The EF1-V van by EdisonFuture is a prime example. The van features solar panels on its roof that charge your car while you’re driving or parked, and it can run on electricity without needing to be plugged into a charging station.
EdisonFuture describes the vehicle as “a robust and modern multi-purpose van for work, travel, family or personal use in varying road and environment conditions.”
The solar-powered roof saves time and money by eliminating the need to stop for gas or a charging station. Plus, the EF1-V boasts a number of other safety and convenience features, including mirrors specially designed with wider viewing angles to minimize blind spots, sliding doors on both sides for easy load-in with 400 cubic feet of space, and a 17-inch screen for climate control, GPS, and more.
The tailpipes of gasoline-powered vehicles release poisonous, planet-warming gasses into the air.
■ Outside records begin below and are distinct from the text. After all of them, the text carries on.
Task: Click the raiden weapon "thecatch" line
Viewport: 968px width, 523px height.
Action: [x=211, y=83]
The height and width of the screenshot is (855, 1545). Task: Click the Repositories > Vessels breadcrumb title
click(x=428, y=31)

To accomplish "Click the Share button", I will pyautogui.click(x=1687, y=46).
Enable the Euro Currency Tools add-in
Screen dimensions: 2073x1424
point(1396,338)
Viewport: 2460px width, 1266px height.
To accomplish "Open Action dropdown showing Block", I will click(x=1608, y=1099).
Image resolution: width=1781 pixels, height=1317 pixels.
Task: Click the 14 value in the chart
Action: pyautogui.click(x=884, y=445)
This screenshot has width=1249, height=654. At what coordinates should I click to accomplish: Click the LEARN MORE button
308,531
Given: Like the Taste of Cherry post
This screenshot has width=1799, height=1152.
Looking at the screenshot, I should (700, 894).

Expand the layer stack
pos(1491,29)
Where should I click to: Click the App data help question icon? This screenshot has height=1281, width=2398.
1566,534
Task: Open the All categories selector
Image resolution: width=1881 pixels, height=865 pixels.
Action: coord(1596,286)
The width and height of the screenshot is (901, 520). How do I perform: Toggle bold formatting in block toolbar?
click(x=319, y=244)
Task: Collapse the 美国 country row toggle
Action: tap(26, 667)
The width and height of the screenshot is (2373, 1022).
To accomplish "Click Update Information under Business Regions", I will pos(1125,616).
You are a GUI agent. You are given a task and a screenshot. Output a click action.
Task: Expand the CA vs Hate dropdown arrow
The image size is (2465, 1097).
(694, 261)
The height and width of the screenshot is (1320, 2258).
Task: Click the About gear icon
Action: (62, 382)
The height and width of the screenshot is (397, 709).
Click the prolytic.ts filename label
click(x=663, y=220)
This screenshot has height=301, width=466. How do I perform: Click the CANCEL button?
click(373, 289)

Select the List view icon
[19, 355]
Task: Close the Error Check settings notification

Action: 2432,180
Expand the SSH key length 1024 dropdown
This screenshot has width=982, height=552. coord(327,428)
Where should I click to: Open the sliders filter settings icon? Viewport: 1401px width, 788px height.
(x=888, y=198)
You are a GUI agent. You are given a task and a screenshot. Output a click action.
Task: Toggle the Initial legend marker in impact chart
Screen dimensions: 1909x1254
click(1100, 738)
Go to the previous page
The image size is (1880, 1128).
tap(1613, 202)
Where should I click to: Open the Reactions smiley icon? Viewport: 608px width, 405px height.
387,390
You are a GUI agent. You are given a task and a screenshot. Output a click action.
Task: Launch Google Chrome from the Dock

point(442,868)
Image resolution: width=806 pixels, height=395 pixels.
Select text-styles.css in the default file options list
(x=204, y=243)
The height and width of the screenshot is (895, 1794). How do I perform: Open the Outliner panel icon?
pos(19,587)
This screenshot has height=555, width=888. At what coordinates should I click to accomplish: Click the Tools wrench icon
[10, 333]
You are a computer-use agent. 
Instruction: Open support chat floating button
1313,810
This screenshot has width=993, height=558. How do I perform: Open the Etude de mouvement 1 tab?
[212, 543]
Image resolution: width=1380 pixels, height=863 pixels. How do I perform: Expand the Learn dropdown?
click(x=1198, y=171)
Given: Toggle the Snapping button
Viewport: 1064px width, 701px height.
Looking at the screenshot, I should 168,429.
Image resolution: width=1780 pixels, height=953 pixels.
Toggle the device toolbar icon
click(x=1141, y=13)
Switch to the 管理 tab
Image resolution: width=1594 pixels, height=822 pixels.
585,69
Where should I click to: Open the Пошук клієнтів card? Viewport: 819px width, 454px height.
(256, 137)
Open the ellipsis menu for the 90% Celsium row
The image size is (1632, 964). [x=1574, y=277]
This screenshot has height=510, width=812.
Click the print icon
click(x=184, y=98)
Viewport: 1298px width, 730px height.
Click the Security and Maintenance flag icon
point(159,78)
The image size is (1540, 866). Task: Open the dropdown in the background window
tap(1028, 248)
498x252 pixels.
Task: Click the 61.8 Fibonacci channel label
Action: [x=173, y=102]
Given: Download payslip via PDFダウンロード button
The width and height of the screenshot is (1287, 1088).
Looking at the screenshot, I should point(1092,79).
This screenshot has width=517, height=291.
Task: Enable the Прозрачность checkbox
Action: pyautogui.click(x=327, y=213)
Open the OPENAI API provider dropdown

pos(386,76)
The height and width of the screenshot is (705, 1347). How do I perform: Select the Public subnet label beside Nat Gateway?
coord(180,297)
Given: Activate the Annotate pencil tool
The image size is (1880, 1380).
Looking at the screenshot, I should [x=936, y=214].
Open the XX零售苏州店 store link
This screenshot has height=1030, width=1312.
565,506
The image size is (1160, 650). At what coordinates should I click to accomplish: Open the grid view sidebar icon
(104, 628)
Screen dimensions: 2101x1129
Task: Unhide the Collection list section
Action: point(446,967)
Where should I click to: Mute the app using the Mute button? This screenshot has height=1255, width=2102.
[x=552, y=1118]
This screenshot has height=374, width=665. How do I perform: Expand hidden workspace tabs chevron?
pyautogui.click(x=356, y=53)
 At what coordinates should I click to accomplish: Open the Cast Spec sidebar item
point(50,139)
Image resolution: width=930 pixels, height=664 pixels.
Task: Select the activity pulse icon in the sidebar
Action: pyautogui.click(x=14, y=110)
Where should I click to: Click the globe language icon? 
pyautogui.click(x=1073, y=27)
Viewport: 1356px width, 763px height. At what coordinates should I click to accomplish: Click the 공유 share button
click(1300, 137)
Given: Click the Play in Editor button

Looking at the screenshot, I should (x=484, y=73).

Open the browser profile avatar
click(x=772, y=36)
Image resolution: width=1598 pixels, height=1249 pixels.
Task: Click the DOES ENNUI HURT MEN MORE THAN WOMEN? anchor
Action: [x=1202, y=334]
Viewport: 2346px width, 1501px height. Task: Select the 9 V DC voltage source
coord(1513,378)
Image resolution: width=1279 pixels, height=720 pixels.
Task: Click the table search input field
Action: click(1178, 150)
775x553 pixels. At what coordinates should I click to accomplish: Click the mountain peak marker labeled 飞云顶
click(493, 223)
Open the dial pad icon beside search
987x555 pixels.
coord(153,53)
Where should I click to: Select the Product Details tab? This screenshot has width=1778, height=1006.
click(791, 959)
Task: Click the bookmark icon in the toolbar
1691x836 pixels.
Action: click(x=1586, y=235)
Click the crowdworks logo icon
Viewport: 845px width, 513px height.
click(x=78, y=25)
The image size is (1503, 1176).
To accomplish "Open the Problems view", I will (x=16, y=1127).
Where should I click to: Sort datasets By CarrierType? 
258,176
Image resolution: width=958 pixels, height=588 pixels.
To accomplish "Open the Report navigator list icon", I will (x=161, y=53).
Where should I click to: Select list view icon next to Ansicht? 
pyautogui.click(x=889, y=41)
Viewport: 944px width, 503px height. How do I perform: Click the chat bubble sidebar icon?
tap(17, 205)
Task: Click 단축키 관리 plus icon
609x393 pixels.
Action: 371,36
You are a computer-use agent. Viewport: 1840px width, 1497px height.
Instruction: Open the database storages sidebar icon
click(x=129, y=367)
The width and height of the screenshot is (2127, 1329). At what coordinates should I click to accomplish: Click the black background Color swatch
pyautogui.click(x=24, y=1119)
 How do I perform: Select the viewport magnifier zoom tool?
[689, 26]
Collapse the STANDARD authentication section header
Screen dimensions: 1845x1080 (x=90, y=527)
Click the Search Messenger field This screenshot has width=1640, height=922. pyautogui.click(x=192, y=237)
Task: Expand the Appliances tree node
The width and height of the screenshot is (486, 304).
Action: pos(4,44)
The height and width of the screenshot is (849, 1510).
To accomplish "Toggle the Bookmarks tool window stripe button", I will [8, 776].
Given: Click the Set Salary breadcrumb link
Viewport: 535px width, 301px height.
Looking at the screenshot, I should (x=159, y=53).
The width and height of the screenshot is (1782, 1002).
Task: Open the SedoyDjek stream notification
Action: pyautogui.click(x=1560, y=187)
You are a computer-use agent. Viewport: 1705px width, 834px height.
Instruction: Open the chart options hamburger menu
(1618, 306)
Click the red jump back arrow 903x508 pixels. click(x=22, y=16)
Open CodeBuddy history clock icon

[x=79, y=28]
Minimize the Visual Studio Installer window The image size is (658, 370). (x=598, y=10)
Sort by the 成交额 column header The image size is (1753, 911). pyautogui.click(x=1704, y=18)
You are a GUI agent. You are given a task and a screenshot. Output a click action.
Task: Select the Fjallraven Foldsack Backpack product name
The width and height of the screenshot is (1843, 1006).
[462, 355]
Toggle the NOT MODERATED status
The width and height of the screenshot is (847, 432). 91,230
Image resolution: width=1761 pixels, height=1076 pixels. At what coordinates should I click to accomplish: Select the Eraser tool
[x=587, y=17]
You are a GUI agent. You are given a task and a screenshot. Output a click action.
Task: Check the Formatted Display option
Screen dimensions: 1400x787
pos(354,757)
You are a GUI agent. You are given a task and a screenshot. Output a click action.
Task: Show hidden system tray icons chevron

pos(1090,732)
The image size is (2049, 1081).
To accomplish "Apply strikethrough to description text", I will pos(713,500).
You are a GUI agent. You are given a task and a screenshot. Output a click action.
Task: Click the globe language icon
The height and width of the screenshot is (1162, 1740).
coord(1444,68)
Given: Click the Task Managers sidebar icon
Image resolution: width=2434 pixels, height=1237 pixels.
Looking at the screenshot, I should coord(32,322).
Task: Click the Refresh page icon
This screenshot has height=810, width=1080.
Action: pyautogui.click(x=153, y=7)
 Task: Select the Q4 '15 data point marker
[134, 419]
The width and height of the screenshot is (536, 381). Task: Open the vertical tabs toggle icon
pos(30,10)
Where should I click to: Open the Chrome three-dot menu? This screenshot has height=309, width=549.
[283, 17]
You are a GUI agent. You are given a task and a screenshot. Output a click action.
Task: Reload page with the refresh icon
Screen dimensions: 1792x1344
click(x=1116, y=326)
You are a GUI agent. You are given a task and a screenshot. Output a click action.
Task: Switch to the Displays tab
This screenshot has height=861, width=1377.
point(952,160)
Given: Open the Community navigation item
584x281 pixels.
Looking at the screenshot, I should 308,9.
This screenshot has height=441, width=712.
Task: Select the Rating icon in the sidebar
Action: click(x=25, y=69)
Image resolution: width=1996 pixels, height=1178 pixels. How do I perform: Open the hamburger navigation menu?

The same gasses are also released in the production of gasoline itself, as the Environmental Protection Agency (EPA) reports.
A typical passenger vehicle produces about five tons of carbon dioxide per year. Solar-powered vehicles like the EdisonFuture van, however, produce none. Standard EVs do produce small amounts of greenhouse gasses, but it is significantly less than gas-powered vehicles.
Taking into account how many delivery trucks and similar-sized vans are in use each day, transitioning even some of them to solar-powered vehicles like the EdisonFuture van could immensely cut down on fuel costs and environmental waste.